Short exercise
Switch "dropdown" to "menu" in the lines from the one containing "Click the S row waist value 66" up to and including the one containing "will click(300, 1261).", changing nothing else. Return only those lines.

[Excerpt from a dataset]

++++++++

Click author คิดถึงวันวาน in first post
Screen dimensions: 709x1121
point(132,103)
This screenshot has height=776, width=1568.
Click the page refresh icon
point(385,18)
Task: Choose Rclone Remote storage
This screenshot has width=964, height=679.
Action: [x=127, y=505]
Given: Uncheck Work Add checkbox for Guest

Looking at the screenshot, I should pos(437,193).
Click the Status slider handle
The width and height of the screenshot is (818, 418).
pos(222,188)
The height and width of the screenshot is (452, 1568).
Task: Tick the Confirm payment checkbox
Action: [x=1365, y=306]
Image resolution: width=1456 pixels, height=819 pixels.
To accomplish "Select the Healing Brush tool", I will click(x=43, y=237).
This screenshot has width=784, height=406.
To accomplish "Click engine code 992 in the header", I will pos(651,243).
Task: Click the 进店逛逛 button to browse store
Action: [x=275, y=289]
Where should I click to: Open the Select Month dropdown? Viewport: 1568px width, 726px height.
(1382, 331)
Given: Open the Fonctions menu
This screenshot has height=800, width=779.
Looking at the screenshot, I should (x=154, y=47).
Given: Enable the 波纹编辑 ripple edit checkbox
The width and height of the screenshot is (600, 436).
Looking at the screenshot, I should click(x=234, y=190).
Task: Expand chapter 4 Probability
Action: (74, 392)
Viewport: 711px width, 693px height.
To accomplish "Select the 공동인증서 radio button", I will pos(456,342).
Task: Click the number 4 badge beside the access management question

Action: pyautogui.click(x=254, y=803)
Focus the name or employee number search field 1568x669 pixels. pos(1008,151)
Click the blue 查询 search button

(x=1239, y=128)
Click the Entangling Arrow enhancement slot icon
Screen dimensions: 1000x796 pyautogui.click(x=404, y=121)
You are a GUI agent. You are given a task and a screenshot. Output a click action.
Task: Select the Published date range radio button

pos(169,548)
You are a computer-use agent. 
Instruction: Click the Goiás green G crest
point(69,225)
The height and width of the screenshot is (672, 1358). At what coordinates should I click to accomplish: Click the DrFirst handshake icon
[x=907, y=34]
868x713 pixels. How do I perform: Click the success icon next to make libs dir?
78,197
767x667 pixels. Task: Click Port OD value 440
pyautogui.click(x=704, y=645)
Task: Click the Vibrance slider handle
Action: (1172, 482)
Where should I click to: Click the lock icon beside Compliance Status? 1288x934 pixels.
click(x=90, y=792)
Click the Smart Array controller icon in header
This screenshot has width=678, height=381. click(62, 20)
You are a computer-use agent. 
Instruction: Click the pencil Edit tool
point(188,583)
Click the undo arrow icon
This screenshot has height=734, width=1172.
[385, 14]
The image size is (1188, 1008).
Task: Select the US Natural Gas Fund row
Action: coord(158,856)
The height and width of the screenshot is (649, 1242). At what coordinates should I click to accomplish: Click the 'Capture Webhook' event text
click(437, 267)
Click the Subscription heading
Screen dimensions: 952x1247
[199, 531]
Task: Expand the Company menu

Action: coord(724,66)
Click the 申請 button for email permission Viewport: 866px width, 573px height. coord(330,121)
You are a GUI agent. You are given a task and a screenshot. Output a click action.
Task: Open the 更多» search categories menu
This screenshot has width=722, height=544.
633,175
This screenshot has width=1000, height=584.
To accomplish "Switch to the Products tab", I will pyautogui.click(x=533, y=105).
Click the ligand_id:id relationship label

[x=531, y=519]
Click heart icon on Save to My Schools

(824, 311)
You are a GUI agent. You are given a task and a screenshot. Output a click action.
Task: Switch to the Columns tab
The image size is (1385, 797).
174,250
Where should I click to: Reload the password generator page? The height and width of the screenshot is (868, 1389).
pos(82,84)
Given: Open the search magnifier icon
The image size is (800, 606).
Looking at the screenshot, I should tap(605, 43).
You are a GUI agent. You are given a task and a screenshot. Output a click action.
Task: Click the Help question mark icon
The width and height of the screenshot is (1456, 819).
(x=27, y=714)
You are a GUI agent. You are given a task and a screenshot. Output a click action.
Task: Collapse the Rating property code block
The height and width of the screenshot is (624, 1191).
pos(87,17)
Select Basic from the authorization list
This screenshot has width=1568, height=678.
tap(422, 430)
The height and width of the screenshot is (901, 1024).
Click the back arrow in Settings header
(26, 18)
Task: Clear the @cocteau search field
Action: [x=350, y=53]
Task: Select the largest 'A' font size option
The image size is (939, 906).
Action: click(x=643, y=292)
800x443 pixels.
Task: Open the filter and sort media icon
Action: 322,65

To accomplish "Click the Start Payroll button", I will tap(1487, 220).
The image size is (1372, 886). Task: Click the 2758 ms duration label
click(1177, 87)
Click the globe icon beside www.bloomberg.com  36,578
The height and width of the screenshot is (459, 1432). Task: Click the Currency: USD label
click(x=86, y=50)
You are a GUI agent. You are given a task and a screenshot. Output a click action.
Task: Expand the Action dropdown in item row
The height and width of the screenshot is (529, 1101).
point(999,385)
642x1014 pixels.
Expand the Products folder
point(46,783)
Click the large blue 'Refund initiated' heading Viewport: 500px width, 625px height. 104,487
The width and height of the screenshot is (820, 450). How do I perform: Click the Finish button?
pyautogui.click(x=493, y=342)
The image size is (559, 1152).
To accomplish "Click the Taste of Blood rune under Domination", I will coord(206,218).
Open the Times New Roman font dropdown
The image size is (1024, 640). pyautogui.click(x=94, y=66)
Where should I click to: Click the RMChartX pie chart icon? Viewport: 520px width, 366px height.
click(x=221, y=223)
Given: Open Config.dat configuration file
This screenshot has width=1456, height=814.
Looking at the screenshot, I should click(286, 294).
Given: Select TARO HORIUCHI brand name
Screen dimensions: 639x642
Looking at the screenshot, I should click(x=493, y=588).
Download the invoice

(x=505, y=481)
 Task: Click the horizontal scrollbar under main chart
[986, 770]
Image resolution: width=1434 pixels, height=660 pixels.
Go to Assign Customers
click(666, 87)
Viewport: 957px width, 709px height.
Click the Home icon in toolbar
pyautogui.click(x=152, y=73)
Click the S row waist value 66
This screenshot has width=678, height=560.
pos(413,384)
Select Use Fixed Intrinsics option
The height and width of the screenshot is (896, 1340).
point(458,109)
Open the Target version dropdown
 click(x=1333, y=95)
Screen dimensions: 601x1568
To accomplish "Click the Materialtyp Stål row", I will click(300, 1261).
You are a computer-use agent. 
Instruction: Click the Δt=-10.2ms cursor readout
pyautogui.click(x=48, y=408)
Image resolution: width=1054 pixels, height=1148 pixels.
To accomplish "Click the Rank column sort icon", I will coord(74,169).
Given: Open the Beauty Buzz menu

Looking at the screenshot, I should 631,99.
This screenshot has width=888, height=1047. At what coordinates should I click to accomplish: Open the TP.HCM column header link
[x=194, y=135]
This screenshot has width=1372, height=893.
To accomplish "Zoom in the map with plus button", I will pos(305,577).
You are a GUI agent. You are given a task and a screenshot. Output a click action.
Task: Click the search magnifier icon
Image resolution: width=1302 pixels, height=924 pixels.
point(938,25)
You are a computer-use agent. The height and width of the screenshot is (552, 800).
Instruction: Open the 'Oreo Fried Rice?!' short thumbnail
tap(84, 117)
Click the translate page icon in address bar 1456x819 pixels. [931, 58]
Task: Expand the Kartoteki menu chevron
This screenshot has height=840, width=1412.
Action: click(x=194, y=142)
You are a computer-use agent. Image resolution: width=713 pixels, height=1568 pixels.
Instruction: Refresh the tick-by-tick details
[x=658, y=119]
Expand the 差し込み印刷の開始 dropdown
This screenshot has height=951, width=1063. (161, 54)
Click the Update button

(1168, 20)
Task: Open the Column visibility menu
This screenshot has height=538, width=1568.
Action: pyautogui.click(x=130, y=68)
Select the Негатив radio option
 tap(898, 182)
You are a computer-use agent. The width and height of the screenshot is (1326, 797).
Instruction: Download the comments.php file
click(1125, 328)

++++++++

Complete output
Click the S row waist value 66
This screenshot has width=678, height=560.
pos(413,384)
Select Use Fixed Intrinsics option
The height and width of the screenshot is (896, 1340).
point(458,109)
Open the Target version menu
 click(x=1333, y=95)
Screen dimensions: 601x1568
To accomplish "Click the Materialtyp Stål row", I will click(300, 1261).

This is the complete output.